ААЗ: Да. И внушал мне идею — не прямо, но фактически, что понять коротко можно даже самые сложные вещи. Нужно только смело браться за попытку понять именно суть дела. Ну, в частности, например, заставлял меня сообразить, каким образом могут появиться предметы в космическом пространстве. Грубо говоря, догадаться до чего-то типа идей Циолковского: почему надо взрывать ракеты в шаре, в котором имеется одна дырка. Тогда не нужно воздуха, чтобы ракета полетела. Ну, подсказывал, конечно, это несомненно. Тем не менее это создавало у меня ощущение, что я догадался. Суть.

Анатолий Андреевич Зализняк, отец ААЗ, конец 1930-х гг.

Научил меня еще ценнейшей вещи — пониманию того, как устроены открытия. В основном его интересовали, конечно, великие открытия техники.
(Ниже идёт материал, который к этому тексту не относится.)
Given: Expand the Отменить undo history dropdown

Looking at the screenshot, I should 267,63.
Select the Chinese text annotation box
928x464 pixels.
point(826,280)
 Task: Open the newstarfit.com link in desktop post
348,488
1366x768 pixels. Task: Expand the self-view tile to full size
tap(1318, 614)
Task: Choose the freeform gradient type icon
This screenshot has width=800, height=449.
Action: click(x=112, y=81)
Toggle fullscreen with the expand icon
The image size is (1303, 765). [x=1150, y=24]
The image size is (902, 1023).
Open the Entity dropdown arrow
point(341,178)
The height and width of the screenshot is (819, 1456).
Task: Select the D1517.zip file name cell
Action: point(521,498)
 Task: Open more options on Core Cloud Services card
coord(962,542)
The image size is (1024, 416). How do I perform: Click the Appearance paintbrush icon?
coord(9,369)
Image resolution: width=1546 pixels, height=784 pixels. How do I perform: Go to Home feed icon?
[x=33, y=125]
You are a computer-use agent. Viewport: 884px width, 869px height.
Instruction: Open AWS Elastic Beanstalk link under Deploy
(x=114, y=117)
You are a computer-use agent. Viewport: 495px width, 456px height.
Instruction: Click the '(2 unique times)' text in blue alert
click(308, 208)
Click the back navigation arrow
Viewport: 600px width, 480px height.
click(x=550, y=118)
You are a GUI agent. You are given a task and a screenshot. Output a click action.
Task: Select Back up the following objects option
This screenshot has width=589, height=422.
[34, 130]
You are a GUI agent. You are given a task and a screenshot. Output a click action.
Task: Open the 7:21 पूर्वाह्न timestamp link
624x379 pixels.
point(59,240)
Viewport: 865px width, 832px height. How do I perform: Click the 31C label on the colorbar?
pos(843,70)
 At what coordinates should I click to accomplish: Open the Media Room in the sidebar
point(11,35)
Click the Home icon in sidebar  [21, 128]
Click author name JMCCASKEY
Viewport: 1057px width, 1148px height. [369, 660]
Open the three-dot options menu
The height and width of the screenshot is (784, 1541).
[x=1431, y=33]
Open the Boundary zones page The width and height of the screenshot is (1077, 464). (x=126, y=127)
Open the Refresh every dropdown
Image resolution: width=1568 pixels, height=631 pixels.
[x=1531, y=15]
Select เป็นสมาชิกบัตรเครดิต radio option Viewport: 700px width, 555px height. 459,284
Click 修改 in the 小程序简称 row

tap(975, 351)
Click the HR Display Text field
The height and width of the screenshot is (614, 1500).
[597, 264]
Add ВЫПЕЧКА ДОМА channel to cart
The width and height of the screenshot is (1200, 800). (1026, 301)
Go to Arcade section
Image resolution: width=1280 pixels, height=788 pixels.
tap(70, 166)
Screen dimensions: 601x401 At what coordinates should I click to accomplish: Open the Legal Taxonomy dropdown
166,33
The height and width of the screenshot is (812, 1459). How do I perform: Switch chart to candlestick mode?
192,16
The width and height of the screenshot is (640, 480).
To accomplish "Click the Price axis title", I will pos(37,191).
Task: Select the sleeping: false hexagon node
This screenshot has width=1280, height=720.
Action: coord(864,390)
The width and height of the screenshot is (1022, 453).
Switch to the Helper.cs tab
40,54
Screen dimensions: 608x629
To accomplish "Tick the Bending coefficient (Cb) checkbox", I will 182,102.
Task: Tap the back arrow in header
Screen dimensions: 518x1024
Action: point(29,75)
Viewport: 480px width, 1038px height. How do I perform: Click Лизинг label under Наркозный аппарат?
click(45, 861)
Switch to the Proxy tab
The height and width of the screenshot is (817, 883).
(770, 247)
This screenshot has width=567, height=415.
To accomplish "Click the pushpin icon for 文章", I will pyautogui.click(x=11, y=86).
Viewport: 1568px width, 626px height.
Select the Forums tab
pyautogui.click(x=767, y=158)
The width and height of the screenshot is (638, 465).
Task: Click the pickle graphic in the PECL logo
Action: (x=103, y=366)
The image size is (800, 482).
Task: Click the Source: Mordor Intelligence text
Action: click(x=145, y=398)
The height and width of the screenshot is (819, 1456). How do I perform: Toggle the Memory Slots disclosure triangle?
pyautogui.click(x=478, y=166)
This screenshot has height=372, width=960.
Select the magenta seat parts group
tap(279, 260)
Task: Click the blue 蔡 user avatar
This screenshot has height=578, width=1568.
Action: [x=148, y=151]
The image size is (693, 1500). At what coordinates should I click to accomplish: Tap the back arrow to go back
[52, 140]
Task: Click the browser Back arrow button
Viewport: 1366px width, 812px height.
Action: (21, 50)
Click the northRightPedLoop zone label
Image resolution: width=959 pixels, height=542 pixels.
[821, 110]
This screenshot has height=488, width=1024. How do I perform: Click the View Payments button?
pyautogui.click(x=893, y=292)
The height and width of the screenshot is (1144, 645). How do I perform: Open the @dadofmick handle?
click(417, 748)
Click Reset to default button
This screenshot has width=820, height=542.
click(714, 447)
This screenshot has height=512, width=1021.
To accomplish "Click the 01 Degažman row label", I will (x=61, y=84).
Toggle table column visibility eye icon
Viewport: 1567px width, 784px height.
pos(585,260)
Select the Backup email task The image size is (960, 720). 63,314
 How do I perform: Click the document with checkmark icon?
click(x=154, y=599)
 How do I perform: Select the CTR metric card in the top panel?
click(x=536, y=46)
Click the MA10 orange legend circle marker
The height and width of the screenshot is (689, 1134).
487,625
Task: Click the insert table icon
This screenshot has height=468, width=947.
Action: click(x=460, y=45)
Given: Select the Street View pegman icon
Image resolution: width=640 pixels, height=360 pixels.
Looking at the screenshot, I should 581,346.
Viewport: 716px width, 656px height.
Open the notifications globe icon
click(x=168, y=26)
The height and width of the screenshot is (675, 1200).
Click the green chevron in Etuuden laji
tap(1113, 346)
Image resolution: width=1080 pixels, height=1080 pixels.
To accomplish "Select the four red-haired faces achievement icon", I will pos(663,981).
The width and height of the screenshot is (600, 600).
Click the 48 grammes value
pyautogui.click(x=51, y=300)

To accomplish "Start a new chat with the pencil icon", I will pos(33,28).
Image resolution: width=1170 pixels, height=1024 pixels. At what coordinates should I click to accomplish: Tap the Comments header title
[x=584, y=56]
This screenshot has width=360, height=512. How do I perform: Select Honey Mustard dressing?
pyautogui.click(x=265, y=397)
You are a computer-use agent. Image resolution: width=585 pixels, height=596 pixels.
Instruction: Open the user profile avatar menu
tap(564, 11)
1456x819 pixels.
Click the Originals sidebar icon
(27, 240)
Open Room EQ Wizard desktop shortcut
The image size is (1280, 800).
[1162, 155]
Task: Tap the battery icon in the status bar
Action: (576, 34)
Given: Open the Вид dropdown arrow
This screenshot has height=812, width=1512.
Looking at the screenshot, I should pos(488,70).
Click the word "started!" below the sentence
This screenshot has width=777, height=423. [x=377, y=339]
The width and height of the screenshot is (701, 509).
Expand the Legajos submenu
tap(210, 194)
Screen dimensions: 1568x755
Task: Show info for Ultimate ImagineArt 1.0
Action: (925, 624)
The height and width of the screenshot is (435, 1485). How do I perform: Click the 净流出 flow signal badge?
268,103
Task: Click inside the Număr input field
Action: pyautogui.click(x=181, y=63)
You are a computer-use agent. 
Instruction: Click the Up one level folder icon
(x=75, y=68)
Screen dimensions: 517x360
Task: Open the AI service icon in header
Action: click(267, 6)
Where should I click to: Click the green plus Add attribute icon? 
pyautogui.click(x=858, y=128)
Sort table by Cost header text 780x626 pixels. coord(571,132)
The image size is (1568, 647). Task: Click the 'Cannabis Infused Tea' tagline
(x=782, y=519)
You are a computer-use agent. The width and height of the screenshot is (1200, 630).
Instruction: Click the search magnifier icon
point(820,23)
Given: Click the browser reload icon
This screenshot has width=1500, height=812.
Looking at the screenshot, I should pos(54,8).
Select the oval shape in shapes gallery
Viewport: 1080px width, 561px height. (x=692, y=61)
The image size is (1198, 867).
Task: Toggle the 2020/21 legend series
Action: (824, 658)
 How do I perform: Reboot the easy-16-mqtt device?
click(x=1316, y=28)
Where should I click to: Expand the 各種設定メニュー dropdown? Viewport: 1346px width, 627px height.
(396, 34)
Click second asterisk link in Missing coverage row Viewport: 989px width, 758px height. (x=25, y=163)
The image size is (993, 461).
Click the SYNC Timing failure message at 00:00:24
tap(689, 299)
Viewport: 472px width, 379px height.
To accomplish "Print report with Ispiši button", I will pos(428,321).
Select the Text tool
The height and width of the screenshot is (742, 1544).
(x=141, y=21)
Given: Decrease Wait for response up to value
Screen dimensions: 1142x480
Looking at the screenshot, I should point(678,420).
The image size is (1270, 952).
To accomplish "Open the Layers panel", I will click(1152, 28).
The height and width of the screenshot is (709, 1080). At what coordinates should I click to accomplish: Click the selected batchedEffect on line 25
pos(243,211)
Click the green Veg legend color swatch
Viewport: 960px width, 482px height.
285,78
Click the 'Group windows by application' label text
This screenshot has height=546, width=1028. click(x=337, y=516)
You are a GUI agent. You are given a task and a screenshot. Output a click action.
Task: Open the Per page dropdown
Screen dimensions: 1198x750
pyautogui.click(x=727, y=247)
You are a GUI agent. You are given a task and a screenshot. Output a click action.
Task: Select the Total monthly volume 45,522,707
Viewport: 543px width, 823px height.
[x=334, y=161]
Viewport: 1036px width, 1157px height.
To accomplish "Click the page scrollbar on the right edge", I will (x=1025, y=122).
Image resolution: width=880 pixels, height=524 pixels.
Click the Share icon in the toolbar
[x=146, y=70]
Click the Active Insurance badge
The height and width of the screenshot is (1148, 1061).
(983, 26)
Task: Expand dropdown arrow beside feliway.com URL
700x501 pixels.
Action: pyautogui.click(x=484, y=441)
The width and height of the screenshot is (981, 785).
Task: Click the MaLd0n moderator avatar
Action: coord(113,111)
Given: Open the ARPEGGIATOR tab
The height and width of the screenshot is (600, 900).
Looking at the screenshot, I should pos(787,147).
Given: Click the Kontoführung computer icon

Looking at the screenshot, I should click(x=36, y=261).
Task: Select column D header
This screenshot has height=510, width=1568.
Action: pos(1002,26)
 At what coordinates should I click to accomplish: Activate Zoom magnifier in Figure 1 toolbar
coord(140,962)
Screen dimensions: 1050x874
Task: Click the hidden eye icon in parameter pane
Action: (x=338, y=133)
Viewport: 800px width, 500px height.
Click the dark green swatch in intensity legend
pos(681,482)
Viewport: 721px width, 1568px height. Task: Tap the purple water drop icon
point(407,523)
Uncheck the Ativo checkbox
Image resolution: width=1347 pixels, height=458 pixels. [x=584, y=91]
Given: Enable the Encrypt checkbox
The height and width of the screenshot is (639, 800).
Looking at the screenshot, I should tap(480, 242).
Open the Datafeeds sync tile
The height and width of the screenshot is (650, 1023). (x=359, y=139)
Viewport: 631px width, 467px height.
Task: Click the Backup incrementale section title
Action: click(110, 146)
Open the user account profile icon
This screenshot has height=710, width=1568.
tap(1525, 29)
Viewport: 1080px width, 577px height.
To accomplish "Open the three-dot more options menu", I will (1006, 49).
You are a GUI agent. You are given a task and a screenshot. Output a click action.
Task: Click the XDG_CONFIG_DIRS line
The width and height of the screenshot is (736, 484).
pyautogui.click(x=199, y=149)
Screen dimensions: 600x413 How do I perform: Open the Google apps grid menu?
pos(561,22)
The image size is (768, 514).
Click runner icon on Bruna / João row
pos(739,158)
От него я получил представление, что история цивилизации есть история бросков вперед. Технических. В конце стояли межпланетные снаряды, до этого — паровая машинка, еще что-то. Что во всех этих случаях имеются две совершенно разные вещи, два достижения человеческого ума абсолютно из разных областей, которые понимать надо, — отдельно одно, отдельно другое. Одно — это некая безумная идея, рождающаяся в голове человека и не имеющая никакого отношения к практике. Две разные плоскости совершенно. Одно — это гениальная идея, которая может прийти в голову человеку, который может вообще в это время сидеть в тюрьме, как Кибальчич. Циолковский не сидел, а Кибальчич сидел. Не имея ничего, даже бумаги. Которая, однако ж, имеет великую ценность в том, что она есть идея плодотворная. А другое — это задача инженера. Которому уже сказали, как это должно быть, а вот он должен придумать, какие металлы использовать, какие… Чтобы это оказалось вообще реализуемо. Очень часто кажется, что никак не реализуемо, потому что все это должно сгореть прежде, чем начнет работать, еще что-то. Вот он должен придумать, как. Это тоже очень большая изобретательность нужна, инженерная. Когда эти две вещи складываются, тогда и получается вот такой бросок в истории цивилизации. И как-то, на каких-то примерах я это понимал. Ну и действительно, закладывалось такое ощущение, что можно самому дойти до чего-то очень важного, интересного. И может быть, отчасти на этом я потерял многое из той жизни, которая у многих бывает, когда люди прочитывают тысячи книг. Я не прочитывал тысячи книг.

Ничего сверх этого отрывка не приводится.